Um amigo afegão que trabalhou no passado na Agência dos Estados Unidos para o Desenvolvimento Internacional (USAID) explicou alguns dos mecanismos que permitem que a corrupção floresça. Ele me disse, por exemplo, que os responsáveis pela ajuda dos EUA em Cabul achavam que era muito arriscado para eles visitarem pessoalmente os projetos que estavam financiando. Assim, ao invés de vê-los diretamente, ficavam em seus escritórios altamente protegidos e, como todas as referências, tinham fotos e vídeos que mostravam seu progresso.
De vez em quando, eles enviavam um funcionário afegão, como meu amigo, para ver por si mesmo o que estava acontecendo. Em uma visita a Kandahar para supervisionar a construção de uma planta de embalagem de vegetais, ele descobriu que uma empresa local, algo como um estúdio de cinema, estava fazendo imagens muito convincentes das obras em andamento em troca de uma remuneração. Com extras e um pano de fundo adequado, eles mostraram supostos funcionários separando cenouras e batatas em um depósito, embora nada disso realmente existisse.
Em outra ocasião, o oficial de ajuda afegão encontrou evidências de fraude, mas desta vez ninguém tentou escondê-las. Depois de procurar em vão por uma granja perto de Jalalabad, que havia recebido um financiamento muito significativo, mas não existia, ele localizou seus proprietários, que indicaram que o caminho para Cabul era muito longo. Tendo interpretado como uma ameaça de morte se ele os denunciasse, ele permaneceu em silêncio e renunciou ao cargo logo em seguida.
É verdade que a ajuda externa permitiu a construção de verdadeiras escolas e clínicas, mas a corrupção corrói todas as instituições governamentais. No nível militar, a corrupção se traduz em soldados “fantasmas” e postos avançados ameaçados por falta de comida e munição suficiente.
Nada disso é novo. Quando, ao longo dos anos, visitei Cabul ou outras cidades, sempre tive a impressão de que o apoio ao Talibã era limitado, mas que todos viam os funcionários como parasitas a serem evitados ou, então, suborno. Em Cabul, um próspero corretor de imóveis - inicialmente um setor não sujeito a mudanças radicais - me disse que era impossível que tal sistema corrupto "pudesse sobreviver sem uma revolução".

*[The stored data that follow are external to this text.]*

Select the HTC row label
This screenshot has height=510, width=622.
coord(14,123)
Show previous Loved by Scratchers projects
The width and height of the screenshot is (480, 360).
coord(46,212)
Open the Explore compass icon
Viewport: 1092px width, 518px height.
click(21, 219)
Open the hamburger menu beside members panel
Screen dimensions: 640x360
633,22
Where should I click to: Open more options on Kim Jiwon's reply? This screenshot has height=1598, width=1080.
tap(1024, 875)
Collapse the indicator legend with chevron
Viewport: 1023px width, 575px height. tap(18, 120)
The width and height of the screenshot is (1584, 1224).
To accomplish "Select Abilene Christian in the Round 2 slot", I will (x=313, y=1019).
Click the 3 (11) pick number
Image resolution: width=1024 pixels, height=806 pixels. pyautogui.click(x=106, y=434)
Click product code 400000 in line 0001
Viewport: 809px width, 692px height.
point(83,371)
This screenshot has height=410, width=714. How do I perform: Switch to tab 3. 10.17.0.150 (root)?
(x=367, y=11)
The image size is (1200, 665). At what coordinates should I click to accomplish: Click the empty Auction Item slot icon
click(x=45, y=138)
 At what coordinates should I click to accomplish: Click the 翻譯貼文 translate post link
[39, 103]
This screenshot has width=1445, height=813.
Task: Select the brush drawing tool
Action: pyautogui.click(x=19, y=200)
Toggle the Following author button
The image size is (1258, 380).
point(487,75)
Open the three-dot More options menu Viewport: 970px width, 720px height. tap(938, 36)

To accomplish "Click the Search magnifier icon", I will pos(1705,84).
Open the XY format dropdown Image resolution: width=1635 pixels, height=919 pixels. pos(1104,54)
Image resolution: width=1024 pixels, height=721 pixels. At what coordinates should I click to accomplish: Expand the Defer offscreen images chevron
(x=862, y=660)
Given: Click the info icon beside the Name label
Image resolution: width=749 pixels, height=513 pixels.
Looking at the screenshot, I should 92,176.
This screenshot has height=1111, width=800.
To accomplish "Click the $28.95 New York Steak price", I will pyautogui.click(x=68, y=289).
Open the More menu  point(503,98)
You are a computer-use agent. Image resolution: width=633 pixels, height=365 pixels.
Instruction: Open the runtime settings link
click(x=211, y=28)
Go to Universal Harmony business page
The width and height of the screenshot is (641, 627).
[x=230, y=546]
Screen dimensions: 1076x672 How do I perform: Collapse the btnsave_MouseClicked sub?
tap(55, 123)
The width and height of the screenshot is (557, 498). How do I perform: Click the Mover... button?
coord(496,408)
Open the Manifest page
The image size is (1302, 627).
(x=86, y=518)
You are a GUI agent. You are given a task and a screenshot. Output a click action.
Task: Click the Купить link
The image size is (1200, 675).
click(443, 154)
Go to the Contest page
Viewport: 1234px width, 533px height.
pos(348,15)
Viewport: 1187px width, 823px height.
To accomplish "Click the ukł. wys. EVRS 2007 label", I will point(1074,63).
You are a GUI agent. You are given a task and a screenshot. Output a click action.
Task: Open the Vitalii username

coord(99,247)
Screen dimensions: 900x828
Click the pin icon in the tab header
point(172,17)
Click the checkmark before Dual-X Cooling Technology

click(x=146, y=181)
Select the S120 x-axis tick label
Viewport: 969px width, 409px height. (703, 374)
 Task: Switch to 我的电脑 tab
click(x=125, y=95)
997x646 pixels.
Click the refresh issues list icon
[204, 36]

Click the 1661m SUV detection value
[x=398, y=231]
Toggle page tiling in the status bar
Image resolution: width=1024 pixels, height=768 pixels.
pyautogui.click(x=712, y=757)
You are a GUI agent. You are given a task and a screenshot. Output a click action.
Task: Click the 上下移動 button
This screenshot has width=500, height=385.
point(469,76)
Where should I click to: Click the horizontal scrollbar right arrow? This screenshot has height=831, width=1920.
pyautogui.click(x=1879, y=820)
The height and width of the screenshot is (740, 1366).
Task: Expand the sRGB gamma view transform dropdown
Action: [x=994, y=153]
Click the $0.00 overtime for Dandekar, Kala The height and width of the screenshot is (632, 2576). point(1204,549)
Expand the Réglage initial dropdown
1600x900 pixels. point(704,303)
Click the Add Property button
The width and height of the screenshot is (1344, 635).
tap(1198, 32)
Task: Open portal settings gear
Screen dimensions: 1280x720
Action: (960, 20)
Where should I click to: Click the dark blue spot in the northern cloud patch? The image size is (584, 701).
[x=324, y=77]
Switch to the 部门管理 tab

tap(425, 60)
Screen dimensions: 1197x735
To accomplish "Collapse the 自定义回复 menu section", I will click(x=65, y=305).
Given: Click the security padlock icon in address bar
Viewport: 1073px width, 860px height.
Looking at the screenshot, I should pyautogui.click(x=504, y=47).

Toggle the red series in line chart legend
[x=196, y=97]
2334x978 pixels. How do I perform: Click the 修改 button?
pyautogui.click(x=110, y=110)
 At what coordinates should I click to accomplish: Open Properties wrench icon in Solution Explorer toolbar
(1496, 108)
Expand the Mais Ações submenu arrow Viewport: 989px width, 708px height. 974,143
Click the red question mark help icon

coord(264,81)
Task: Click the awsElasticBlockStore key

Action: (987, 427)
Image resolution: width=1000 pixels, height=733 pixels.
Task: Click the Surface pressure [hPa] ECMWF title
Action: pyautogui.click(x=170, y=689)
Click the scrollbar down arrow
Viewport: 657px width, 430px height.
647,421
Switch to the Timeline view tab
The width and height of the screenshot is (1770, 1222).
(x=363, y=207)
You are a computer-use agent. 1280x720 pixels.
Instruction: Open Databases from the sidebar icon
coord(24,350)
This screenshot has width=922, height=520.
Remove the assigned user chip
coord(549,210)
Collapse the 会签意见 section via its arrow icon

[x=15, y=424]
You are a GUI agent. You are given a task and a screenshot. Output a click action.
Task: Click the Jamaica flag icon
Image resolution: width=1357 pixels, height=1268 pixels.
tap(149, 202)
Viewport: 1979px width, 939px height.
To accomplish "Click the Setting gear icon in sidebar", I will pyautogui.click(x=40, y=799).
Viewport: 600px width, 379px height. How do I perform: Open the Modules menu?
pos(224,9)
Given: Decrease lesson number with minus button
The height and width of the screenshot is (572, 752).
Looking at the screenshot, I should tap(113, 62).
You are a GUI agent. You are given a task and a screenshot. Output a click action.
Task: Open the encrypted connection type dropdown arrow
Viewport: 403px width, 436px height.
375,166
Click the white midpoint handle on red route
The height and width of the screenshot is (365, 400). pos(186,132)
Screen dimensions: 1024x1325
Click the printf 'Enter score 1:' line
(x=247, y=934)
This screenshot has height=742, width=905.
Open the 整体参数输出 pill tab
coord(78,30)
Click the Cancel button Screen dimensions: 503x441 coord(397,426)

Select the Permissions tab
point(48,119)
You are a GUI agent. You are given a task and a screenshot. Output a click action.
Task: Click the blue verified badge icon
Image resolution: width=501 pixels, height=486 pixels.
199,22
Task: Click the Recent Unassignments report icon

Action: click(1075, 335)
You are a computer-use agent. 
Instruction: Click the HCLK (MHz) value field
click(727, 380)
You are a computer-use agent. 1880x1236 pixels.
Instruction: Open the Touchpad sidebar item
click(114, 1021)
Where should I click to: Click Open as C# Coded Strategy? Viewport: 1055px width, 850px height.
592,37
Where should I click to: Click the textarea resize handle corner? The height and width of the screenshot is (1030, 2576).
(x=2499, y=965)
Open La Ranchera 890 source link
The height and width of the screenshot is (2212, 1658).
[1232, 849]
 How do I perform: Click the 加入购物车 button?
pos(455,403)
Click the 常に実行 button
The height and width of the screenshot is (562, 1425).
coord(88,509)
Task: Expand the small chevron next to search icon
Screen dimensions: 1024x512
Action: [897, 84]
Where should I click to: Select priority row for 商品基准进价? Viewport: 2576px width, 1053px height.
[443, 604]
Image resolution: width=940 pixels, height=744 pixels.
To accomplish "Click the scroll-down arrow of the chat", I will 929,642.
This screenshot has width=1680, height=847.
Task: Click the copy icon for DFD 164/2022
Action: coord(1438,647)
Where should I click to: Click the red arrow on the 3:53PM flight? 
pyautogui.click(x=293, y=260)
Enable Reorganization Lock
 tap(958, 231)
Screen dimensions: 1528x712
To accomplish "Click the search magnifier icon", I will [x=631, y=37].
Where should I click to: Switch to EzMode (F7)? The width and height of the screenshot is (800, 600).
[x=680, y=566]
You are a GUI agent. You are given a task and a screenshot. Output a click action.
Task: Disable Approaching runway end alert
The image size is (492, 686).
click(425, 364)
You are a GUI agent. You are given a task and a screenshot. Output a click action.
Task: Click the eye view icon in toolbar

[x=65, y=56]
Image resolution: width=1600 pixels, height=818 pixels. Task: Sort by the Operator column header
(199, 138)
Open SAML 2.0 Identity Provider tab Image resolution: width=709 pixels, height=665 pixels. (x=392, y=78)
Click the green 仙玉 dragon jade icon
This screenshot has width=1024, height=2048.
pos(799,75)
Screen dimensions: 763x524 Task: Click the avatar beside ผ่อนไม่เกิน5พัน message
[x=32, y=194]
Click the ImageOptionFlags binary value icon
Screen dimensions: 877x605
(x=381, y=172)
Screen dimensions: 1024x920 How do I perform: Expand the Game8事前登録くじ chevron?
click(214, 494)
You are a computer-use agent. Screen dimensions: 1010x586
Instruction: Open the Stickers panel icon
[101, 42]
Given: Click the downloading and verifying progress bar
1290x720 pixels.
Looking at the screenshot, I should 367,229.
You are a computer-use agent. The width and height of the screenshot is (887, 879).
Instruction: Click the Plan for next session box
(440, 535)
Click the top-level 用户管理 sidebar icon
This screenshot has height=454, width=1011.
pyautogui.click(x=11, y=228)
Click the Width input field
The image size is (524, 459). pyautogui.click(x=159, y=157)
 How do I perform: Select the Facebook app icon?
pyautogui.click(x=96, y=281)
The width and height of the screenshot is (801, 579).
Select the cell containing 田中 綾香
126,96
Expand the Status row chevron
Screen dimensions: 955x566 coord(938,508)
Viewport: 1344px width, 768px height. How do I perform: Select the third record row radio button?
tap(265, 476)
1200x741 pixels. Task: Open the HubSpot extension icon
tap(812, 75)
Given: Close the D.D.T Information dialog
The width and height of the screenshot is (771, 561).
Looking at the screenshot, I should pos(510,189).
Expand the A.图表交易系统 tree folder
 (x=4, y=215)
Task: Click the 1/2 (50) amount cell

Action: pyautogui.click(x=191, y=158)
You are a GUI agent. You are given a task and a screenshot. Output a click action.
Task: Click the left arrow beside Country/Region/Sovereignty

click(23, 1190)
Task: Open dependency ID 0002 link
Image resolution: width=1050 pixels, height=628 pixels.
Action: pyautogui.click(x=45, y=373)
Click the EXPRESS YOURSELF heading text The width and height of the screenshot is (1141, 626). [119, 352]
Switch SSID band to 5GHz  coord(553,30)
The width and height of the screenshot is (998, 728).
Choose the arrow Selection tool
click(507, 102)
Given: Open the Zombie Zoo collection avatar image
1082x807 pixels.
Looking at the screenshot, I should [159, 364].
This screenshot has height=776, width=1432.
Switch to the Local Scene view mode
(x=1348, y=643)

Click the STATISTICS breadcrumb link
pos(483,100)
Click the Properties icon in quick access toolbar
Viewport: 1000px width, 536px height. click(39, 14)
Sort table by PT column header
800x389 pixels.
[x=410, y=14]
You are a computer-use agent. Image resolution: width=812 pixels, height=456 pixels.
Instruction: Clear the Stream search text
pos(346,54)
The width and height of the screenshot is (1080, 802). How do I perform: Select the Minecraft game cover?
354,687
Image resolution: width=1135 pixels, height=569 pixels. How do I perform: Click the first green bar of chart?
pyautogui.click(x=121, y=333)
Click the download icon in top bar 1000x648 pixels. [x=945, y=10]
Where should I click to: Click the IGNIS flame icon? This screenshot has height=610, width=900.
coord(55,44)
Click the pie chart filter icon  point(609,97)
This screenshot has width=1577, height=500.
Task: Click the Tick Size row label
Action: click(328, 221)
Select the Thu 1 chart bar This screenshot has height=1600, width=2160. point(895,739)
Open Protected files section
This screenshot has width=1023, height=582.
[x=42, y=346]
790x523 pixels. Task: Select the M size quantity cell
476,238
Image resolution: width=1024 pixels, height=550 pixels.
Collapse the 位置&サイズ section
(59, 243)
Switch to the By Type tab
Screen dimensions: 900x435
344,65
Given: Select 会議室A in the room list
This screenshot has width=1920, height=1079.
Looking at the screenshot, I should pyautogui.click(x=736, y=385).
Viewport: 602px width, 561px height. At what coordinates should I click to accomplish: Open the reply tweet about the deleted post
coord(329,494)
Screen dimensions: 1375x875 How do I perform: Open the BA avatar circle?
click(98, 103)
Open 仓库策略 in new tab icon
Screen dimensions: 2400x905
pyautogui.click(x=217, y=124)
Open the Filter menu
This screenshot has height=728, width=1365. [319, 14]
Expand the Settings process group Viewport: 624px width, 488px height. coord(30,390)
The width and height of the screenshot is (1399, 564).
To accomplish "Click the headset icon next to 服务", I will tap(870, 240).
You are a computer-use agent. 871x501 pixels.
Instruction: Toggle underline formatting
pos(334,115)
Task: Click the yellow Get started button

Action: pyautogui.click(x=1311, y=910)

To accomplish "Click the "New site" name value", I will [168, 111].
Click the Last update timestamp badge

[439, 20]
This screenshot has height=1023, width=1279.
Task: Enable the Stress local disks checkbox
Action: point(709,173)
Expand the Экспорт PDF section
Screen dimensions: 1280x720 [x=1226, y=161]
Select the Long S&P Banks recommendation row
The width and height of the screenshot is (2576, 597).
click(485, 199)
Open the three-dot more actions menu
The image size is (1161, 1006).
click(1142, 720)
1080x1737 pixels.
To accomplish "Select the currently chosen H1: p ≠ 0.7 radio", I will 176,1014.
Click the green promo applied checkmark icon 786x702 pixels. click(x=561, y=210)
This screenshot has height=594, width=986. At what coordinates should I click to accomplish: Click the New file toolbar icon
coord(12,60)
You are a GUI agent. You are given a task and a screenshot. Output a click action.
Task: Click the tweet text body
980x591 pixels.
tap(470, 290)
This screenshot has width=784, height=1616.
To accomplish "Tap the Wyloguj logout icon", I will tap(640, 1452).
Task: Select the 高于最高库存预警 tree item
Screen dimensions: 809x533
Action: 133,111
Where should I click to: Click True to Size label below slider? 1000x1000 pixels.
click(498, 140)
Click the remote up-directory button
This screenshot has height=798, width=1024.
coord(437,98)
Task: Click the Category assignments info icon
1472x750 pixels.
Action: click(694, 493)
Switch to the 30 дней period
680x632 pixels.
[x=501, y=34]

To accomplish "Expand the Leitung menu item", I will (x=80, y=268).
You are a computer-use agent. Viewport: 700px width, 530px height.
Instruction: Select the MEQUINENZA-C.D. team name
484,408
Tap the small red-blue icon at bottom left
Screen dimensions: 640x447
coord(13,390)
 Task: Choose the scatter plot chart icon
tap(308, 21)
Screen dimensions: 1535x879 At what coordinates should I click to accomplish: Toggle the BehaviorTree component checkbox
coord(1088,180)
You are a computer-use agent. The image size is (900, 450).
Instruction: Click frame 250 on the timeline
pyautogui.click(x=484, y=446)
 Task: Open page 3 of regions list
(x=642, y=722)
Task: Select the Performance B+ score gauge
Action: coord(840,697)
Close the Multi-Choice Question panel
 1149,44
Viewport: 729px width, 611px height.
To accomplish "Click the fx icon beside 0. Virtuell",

Após o fracasso do governo, o Taleban está confiante de que poderá retornar ao poder dentro de um ano. Essa perspectiva aterroriza muitas pessoas. Qual será a reação dos 4 milhões de habitantes da minoria Hazara, por exemplo, que são xiitas e se sentem próximos do Irã? Em Cabul, no início deste ano, 85 meninas Hazara e seus professores foram mortos em um ataque a bomba fora da escola. Como em 2001, a guerra eterna no Afeganistão está longe do fim.
Patrick Cockburn é o autor de War in the Age of Trump , Verso, 2020.